**Material for this exercise**:
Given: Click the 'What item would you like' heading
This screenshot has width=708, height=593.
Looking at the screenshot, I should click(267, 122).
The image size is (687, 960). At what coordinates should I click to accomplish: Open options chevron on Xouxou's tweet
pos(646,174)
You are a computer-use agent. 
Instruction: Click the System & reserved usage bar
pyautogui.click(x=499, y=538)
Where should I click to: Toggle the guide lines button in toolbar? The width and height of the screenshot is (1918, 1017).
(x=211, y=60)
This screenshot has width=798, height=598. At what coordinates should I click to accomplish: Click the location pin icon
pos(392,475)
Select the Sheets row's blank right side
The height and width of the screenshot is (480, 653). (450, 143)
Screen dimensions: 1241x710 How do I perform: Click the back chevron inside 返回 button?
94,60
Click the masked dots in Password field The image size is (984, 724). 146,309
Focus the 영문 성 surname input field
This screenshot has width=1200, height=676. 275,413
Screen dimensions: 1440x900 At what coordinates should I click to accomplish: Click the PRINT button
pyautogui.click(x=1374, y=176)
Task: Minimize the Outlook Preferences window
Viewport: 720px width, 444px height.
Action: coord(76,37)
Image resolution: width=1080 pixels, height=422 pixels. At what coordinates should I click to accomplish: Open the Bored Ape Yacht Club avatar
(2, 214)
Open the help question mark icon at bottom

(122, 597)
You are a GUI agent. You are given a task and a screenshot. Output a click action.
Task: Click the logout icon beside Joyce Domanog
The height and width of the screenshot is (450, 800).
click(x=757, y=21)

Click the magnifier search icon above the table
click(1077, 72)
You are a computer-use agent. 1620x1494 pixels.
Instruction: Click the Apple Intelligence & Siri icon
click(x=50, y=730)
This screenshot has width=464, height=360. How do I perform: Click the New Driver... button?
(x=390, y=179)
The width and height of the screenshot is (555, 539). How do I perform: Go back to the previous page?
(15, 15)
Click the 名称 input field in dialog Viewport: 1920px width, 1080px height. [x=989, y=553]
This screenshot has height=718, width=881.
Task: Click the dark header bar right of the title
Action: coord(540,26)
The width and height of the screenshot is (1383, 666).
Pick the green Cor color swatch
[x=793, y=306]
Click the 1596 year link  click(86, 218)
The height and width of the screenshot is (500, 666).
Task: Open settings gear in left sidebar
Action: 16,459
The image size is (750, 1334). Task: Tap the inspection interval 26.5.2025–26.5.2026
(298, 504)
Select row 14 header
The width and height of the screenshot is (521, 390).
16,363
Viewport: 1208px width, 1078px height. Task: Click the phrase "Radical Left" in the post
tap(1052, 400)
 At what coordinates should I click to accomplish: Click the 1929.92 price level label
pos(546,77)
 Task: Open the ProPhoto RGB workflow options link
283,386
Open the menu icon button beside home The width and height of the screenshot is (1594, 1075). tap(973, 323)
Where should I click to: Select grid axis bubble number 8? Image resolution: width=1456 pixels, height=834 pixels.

**Description of the task**:
Go through the preceding material and copy each line that has the word "beside".

**Completed exercise**:
Task: Click the logout icon beside Joyce Domanog
Open the menu icon button beside home The width and height of the screenshot is (1594, 1075). tap(973, 323)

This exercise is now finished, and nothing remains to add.